• Data for analysis:
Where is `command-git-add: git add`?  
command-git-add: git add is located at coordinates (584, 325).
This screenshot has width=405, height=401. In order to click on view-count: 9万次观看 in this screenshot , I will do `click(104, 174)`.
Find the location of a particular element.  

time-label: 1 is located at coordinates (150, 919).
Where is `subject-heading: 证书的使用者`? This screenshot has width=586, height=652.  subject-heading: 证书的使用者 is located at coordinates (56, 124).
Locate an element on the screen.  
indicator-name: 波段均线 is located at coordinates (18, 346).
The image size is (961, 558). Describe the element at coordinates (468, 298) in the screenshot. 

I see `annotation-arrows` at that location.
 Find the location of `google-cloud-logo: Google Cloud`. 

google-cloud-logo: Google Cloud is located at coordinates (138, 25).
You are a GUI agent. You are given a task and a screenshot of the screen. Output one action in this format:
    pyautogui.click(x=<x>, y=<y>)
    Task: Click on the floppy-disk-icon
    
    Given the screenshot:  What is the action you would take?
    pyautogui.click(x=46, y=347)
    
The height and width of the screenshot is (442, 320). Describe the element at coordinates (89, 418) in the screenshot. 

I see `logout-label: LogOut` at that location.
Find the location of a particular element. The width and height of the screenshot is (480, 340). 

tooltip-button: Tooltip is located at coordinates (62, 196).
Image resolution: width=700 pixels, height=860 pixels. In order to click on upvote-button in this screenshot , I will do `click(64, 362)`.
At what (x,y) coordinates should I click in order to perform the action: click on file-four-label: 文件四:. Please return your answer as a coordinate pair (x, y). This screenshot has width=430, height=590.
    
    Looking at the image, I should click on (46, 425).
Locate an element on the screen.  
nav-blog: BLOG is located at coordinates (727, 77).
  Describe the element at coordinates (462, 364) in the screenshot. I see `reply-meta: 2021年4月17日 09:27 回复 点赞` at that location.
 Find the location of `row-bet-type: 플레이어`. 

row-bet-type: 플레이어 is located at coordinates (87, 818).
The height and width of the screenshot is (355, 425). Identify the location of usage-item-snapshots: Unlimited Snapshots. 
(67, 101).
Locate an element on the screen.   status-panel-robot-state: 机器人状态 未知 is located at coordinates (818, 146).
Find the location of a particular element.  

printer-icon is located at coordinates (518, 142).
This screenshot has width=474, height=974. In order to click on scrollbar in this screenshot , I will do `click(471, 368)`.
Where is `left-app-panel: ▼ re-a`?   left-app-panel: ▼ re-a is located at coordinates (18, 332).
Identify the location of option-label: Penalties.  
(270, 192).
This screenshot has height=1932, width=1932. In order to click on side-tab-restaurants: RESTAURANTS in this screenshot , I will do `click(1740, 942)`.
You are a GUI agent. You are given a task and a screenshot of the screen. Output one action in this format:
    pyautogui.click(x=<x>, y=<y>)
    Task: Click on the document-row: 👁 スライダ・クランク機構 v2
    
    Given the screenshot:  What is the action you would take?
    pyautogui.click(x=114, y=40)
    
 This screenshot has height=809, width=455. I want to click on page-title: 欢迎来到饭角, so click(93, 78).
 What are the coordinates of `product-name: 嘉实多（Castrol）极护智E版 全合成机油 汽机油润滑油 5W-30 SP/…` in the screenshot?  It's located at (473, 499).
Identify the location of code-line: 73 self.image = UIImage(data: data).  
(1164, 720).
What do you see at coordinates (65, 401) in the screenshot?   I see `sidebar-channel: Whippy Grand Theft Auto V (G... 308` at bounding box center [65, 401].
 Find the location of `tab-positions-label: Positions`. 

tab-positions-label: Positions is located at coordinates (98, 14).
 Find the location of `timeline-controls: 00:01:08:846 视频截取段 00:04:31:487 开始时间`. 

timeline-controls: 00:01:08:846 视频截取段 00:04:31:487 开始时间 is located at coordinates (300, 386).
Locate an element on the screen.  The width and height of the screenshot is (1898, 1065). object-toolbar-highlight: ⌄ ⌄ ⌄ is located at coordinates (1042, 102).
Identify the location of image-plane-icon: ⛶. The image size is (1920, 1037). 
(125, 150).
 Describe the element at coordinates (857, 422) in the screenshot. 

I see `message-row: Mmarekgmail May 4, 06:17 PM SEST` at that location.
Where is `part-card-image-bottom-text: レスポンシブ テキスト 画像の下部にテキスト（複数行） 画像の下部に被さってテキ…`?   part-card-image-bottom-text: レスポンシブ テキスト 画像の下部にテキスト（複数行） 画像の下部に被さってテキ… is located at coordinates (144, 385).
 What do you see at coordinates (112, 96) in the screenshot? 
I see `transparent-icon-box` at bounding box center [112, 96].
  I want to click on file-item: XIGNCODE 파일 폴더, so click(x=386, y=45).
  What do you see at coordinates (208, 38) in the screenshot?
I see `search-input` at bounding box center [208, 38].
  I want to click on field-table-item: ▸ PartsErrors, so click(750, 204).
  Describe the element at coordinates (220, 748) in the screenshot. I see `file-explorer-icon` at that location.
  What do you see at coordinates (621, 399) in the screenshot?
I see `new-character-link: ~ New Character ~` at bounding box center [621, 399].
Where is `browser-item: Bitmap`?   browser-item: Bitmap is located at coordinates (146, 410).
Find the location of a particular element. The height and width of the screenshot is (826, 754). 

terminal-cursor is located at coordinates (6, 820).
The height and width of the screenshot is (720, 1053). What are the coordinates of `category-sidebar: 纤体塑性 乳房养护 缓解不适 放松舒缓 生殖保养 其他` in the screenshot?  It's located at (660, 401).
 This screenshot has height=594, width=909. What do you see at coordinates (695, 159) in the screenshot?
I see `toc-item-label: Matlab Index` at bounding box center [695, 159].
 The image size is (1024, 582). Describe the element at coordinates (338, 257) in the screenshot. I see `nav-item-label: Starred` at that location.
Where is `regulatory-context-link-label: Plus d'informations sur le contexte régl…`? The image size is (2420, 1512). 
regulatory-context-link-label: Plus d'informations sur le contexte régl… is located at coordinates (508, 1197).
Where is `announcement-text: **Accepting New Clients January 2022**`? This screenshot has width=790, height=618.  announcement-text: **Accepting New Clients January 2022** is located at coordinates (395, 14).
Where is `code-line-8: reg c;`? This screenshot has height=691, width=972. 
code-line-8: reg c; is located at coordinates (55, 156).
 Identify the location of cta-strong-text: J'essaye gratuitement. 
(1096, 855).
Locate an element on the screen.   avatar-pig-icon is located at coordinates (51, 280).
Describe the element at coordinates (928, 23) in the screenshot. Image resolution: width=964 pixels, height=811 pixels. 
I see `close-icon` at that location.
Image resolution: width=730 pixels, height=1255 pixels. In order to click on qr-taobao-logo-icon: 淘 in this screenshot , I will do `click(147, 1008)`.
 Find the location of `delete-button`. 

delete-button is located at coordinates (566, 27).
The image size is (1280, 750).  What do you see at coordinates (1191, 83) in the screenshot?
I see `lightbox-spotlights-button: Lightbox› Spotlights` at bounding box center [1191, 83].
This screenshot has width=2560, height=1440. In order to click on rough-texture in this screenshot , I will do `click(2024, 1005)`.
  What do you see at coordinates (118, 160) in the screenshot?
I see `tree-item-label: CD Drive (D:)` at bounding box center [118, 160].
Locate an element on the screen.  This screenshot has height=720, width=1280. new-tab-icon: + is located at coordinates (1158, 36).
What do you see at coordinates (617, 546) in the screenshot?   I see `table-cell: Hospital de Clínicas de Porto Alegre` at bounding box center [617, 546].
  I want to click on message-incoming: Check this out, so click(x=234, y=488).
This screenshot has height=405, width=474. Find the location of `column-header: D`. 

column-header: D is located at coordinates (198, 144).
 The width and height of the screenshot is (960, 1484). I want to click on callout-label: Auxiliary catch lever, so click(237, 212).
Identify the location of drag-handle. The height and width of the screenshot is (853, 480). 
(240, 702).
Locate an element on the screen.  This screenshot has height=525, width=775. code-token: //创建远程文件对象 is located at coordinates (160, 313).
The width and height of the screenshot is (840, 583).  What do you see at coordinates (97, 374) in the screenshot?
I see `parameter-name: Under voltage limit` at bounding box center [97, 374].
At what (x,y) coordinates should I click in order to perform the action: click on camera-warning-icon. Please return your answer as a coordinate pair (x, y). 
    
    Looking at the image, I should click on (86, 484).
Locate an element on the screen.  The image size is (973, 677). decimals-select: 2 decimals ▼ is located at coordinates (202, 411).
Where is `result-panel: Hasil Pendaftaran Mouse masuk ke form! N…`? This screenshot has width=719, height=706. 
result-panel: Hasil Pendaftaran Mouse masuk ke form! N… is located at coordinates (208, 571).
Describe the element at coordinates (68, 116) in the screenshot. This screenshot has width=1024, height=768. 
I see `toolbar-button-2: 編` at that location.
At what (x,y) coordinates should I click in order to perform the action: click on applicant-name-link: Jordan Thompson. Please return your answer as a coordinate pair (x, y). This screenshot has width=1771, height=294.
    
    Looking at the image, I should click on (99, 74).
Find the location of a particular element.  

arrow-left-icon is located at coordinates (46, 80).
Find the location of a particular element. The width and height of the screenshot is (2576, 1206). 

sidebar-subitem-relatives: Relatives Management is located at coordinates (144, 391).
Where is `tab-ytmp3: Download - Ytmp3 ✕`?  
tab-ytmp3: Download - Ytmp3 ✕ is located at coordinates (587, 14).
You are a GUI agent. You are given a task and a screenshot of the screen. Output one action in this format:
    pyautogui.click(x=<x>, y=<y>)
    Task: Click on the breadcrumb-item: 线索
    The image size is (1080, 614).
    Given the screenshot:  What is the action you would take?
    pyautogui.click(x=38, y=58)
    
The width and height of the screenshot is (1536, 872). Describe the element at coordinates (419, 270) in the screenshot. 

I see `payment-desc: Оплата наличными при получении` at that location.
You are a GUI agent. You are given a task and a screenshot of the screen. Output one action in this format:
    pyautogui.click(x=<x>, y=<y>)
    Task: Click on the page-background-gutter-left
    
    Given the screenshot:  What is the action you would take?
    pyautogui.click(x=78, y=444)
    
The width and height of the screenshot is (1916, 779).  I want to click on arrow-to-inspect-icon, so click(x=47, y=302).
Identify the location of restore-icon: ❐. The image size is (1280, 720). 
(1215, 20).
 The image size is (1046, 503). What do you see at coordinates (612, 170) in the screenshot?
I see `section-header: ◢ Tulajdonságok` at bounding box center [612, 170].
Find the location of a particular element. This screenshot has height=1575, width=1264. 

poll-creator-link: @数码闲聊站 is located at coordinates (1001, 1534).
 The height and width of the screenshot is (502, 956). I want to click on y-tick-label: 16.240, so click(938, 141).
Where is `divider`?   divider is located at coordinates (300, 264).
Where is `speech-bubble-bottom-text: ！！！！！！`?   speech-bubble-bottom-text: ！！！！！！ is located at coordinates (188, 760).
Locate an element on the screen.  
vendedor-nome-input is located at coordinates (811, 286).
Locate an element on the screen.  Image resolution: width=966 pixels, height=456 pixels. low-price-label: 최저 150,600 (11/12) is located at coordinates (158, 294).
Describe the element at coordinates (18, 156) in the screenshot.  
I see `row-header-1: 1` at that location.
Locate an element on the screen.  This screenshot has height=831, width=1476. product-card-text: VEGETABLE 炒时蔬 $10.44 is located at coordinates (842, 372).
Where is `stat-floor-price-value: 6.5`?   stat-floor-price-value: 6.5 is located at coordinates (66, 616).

• About this task:
Can you duplicate, word for word, the part of the items above that opens with the line containing "coordinates (395, 14)." and closes with the line containing "center [118, 160]."?

• Solution to the problem:
Where is `announcement-text: **Accepting New Clients January 2022**`? This screenshot has width=790, height=618.  announcement-text: **Accepting New Clients January 2022** is located at coordinates (395, 14).
Where is `code-line-8: reg c;`? This screenshot has height=691, width=972. 
code-line-8: reg c; is located at coordinates (55, 156).
 Identify the location of cta-strong-text: J'essaye gratuitement. 
(1096, 855).
Locate an element on the screen.   avatar-pig-icon is located at coordinates (51, 280).
Describe the element at coordinates (928, 23) in the screenshot. Image resolution: width=964 pixels, height=811 pixels. 
I see `close-icon` at that location.
Image resolution: width=730 pixels, height=1255 pixels. In order to click on qr-taobao-logo-icon: 淘 in this screenshot , I will do `click(147, 1008)`.
 Find the location of `delete-button`. 

delete-button is located at coordinates (566, 27).
The image size is (1280, 750).  What do you see at coordinates (1191, 83) in the screenshot?
I see `lightbox-spotlights-button: Lightbox› Spotlights` at bounding box center [1191, 83].
This screenshot has width=2560, height=1440. In order to click on rough-texture in this screenshot , I will do `click(2024, 1005)`.
  What do you see at coordinates (118, 160) in the screenshot?
I see `tree-item-label: CD Drive (D:)` at bounding box center [118, 160].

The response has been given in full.